| What you will do |
1 - Decide whether each statement below agrees with the text about the Diallo case, answering yes or no and quoting the words of the text that decide it. (a) Key records and phone records suggest the encounter lasted less than seven minutes. (b) Diallo was wearing one pair of pantyhose. (c) After the incident, Diallo went back to the other room to pick up her cleaning supplies.
2 - Write out the text about the Diallo case from "As my colleague" up to and including "resume her routine.".
3 - Continue the text about the Diallo case from the point where it stops.

And when Epstein gets to the actual encounter between Diallo and DSK, an incident that key records and phone records suggest lasted less than seven minutes, Epstein passes it by in a single paragraph. He notes that the New York prosecutor had concluded there was a “hurried sexual encounter.” Strauss-Kahn had been in the shower and—well, we don’t know what he says happened.
What Diallo said in her interview with Newsweek last July was that he was naked and attacked her with no warning or provocation, eventually forcing her back into the corridor of the suite. (Why not the bedroom if, as DSK’s lawyers “suggest,” it was a consensual encounter?) She claimed he groped her crotch, pulling at her pantyhose, but the barrier was impregnable. As the prosecutors’ report noted, Diallo was wearing two pairs of pantyhose as well as panties: not exactly normal attire for a woman looking for casual or pecuniary sex.
Perhaps DSK was struggling with this modern equivalent of a chastity belt because he thought the IMF BlackBerry was in there somewhere. (Of course I am being ironic, but one of the most devastating cartoons that has come out about the case in France shows DSK looking down into his own underwear. “Strauss-Kahn the victim of a plot?” reads the title. “WHO put that in my pants?” DSK is asking.)
As my colleague John Solomon noted in an article published Sunday, the supposed discrepancies in Diallo’s testimony that are cited by Epstein were really not discrepancies at all. Why did she go back and forth to another room down the hall? Because she was waiting for the people there to check out, as they said they were about to do, and most of the other rooms on the floor had "do not disturb" lights on. The trip she made there after the incident was to pick up her cleaning supplies, trying, as people do when they are in shock, to resume her routine.

| Entries supplied |
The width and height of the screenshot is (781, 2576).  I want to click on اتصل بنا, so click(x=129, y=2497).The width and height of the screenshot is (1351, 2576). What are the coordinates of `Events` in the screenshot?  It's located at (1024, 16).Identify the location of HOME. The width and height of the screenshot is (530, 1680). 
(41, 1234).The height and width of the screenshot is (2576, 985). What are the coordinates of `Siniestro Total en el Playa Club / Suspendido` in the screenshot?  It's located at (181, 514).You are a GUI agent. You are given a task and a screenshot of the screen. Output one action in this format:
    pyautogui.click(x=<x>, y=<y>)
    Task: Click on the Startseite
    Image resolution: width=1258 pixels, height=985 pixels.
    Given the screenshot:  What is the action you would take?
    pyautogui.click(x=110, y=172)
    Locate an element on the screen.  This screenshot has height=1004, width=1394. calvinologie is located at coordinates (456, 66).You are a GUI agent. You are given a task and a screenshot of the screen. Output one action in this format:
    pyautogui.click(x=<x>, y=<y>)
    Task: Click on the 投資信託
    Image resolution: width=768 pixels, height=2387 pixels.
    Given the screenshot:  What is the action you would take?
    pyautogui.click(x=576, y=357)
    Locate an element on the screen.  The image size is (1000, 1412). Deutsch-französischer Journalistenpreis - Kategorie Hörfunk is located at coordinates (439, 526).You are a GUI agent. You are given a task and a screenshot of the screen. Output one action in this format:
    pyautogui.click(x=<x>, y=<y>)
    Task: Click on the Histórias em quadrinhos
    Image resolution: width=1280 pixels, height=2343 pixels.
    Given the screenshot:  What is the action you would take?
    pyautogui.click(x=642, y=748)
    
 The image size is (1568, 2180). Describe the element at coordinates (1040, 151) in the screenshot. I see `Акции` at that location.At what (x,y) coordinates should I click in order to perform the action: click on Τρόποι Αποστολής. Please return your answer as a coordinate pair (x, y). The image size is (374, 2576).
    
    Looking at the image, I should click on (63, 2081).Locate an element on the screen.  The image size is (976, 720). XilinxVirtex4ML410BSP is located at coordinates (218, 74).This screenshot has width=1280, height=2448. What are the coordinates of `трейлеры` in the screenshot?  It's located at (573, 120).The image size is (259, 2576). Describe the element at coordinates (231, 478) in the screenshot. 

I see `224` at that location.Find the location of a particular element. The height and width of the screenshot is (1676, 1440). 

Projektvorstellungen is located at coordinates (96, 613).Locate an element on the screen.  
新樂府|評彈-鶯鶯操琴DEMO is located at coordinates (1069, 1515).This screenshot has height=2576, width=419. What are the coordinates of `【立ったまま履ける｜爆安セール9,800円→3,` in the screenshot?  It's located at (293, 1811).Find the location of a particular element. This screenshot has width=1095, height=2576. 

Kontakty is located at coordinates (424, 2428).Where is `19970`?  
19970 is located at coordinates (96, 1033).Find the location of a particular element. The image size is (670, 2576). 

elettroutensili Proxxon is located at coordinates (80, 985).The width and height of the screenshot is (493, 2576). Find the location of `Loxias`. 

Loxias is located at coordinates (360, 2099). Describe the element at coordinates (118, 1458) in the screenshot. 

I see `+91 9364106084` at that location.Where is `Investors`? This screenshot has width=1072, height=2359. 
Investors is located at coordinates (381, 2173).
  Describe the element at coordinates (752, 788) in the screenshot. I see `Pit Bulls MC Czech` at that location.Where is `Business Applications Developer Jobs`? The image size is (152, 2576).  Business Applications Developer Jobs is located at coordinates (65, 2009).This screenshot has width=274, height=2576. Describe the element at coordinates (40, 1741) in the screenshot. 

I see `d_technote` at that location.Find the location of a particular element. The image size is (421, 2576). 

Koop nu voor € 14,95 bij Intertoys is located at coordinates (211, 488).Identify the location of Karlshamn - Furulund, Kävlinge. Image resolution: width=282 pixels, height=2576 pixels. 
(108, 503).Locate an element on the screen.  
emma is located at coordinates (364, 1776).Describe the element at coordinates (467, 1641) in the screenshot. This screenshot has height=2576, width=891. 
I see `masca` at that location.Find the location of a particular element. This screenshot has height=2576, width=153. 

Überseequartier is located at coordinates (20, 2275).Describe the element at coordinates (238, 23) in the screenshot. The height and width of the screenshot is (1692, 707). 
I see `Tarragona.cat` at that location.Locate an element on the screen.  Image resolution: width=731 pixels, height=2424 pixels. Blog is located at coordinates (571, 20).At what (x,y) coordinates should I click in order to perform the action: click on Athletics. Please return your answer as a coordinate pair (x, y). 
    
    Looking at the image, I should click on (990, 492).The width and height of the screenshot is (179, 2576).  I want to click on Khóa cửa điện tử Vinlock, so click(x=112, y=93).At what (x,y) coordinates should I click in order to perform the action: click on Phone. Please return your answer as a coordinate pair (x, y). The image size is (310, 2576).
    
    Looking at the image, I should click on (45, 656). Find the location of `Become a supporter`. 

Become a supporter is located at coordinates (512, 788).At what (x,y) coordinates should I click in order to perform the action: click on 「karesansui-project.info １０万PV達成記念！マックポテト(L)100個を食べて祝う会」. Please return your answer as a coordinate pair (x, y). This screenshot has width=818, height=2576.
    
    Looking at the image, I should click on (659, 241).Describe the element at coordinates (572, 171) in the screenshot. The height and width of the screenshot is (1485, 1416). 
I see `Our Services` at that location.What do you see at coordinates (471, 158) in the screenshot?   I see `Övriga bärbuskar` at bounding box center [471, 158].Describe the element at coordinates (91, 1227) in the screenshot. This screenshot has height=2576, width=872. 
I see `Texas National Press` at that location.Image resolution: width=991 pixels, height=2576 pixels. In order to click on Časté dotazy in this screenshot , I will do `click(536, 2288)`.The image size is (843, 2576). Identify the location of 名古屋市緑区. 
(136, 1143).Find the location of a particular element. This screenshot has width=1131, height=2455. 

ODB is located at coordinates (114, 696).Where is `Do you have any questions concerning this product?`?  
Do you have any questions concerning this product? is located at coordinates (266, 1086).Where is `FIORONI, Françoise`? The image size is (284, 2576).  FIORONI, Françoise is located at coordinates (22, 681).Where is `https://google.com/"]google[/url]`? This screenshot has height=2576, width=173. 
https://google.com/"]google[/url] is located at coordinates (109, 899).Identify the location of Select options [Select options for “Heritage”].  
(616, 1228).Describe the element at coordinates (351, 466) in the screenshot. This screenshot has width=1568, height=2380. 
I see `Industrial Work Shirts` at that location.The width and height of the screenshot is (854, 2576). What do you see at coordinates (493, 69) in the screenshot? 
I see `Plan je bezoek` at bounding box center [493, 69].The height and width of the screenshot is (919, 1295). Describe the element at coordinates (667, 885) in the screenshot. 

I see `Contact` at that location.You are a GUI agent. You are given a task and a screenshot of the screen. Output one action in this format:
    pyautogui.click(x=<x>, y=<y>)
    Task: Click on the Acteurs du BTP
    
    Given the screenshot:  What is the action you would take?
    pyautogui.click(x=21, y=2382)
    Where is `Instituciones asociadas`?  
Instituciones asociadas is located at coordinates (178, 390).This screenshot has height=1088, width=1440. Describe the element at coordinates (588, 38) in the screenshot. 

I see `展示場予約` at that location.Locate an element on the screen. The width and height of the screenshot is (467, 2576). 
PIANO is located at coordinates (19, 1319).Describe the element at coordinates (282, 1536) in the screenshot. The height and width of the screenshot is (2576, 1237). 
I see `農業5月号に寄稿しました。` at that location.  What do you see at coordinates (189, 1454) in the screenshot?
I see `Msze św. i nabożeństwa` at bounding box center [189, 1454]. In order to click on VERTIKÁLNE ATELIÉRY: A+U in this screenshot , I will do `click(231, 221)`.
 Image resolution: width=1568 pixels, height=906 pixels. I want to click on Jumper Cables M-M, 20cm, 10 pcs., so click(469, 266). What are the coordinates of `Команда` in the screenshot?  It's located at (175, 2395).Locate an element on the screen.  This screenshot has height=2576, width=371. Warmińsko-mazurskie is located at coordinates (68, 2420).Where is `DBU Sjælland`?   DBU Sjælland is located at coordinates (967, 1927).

| Task-by-task outputs |
1 -
(a) Yes: "an incident that key records and phone records suggest lasted less than seven minutes"
(b) No: "Diallo was wearing two pairs of pantyhose as well as panties"
(c) Yes: "The trip she made there after the incident was to pick up her cleaning supplies"

2 -
As my colleague John Solomon noted in an article published Sunday, the supposed discrepancies in Diallo’s testimony that are cited by Epstein were really not discrepancies at all. Why did she go back and forth to another room down the hall? Because she was waiting for the people there to check out, as they said they were about to do, and most of the other rooms on the floor had "do not disturb" lights on. The trip she made there after the incident was to pick up her cleaning supplies, trying, as people do when they are in shock, to resume her routine.

3 -
Epstein also makes much of two men connected with Sofitel security later giving each other a high five and exulting in what he describes as “an extraordinary dance of celebration,” even though Epstein goes on to admit it is “not clear” what they were celebrating. And so on.
But let’s step back for a second here. Let’s say for the sake of argument there was a plot hatched to discredit DSK. Would this be it? Could it be?
Given the timing and the physical evidence that is undeniable, the plot would have to depend on this guy being reliably inclined to thrust his penis into the mouth of any woman who gave him the slightest chance. This one he had known for less than seven minutes. And if someone was plotting this, Diallo was a curious choice as a seductress. Her face is scarred from some skin condition. And while she’s not fat, she’s certainly heavy-set. Indeed, she says she was terrified of losing her job as he attacked her like a madman, and she was especially worried that if she hurt him that would be the end of her employment. She says she didn’t know who this crazy, gray-haired, stark-naked man was, but she knew he was in one of the hotel’s most expensive suites. As an illiterate immigrant, she would have had nowhere to turn if he denounced her to the management. In the end, wrestled to the ground in the hallway, by her account, she decided to let DSK get off so she could just get out of there.
If that’s not what happened, we don’t need Edward Jay Epstein to speculate about what happened. Unlike so many other figures in convoluted conspiracy theories—Jack Kennedy and Lee Harvey Oswald, for instance, or Princess Diana and Dodie el-Fayed—Dominique Strauss-Kahn is still alive and well and perfectly able to tell us exactly what happened in the Sofitel. If only he would.